Hoje acordei com cara e gosto de ontem…
Sabe quando parece que o dia guarda um monte de coisa, mas na verdade essas coisas todas já aconteceram lá no passado? Uma viagem, um passeio, qualquer atividade… Não sei explicar direito, mas estou com essa sensação desde ontem a tardinha e hoje ela permaneceu.
Não sei se é o fato do sol estar entrando frio pela varanda da sala, com esse ventinho que lembra a gente que apesar do céu azul, o que domina é o tempo frio e tempo frio já sabe, né?
Dias claros me transportam, pequenos momentos me transportam… Conversas…
Realmente creio que não estou sabendo me fazer entender, mas precisava dizer, depois de meses sem escrever por aqui (e em qualquer outro lugar), hoje até essa vontade apareceu latente.
Enfim.
Acho que é comum esse tipo de sentimento. Não chega a ser uma nostalgia, é apenas como se o dia estivesse se repetindo, mas não está. É como se você acordasse em um dia do passado, com as mesmas características de outra época que você viveu, só que ao invés de fazer o que você fazia, você fará novas coisas, bem diferentes do que te trouxe a memória.

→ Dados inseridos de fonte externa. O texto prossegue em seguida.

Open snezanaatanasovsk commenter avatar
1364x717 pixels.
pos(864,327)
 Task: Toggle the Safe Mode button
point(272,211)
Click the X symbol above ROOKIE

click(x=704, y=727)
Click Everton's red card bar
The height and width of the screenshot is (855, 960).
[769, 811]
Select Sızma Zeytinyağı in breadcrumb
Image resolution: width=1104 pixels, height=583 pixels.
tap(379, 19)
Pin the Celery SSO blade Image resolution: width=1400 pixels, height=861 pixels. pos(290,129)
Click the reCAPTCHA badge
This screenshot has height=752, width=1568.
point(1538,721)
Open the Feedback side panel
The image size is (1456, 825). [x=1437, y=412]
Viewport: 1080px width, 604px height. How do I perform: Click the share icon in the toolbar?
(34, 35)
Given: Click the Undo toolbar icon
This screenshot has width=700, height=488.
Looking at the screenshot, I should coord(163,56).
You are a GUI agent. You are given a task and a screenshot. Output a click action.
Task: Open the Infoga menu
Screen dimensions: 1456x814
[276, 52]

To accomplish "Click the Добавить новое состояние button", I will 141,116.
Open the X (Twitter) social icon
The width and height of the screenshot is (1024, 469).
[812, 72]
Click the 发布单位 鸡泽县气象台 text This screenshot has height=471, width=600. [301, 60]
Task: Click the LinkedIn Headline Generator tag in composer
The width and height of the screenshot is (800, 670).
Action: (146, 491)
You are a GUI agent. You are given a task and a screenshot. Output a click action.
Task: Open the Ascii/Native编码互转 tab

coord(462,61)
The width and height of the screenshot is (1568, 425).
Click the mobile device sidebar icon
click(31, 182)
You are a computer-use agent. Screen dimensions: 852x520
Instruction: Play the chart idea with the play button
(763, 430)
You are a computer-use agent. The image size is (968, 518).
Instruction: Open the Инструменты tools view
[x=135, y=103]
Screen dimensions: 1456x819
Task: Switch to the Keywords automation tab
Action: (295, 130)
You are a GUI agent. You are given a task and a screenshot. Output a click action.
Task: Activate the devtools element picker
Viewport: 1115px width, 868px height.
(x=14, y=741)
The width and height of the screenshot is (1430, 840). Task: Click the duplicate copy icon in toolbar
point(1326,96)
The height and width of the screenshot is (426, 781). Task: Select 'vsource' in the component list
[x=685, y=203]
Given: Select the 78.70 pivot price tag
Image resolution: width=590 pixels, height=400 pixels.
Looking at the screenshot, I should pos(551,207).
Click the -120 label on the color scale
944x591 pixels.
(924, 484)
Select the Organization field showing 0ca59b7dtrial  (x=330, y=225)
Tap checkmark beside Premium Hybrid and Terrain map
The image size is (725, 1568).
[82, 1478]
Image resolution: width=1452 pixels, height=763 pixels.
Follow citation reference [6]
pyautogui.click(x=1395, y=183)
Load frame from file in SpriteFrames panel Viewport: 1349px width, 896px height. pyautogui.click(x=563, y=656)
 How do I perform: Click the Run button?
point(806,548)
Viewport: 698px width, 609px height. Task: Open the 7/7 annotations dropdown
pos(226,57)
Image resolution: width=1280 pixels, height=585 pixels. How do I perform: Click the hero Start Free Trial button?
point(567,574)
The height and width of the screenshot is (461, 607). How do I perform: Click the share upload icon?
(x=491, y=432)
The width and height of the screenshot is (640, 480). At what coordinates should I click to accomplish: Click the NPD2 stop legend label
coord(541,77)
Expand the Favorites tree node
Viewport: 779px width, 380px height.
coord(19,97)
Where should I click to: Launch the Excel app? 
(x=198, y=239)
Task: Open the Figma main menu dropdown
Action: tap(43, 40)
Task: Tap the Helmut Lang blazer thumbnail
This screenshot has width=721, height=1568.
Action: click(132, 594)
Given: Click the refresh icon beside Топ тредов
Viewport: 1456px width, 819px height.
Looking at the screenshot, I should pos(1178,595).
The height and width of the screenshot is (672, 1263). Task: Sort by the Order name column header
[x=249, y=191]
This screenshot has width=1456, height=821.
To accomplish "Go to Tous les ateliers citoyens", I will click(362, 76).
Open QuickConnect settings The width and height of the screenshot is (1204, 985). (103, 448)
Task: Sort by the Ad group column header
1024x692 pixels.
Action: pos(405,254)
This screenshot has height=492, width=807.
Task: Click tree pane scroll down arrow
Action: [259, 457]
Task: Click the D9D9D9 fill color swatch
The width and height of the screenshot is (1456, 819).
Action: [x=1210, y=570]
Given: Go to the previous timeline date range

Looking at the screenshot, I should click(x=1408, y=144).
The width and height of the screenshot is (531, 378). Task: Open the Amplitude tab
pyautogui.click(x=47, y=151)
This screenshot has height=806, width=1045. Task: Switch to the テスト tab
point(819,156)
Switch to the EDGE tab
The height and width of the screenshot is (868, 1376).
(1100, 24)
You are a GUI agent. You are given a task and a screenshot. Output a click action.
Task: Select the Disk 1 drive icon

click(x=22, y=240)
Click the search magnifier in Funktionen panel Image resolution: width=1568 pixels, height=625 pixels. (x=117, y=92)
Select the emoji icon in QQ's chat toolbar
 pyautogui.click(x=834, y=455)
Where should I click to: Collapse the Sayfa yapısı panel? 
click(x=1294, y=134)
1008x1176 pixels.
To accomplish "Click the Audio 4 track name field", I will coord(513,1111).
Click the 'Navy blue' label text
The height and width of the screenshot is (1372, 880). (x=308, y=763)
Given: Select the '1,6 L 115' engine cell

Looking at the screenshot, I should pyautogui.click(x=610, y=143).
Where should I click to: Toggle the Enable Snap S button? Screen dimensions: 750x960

A vida passa. Muita coisa muda. As pessoas seguem seus caminhos de acordo com suas prioridades e não é preciso se comparar para saber se está bem ou satisfeito com o que se tem, pois cada um busca aquilo que acredita ser melhor para si e nem sempre esses interesses colidem entre as pessoas. Talvez por isso mudamos nossas companhias e quem queremos do nosso lado, pois buscamos aqueles que compartilham dos nossos desejos e nos ajudam a alcançá-los.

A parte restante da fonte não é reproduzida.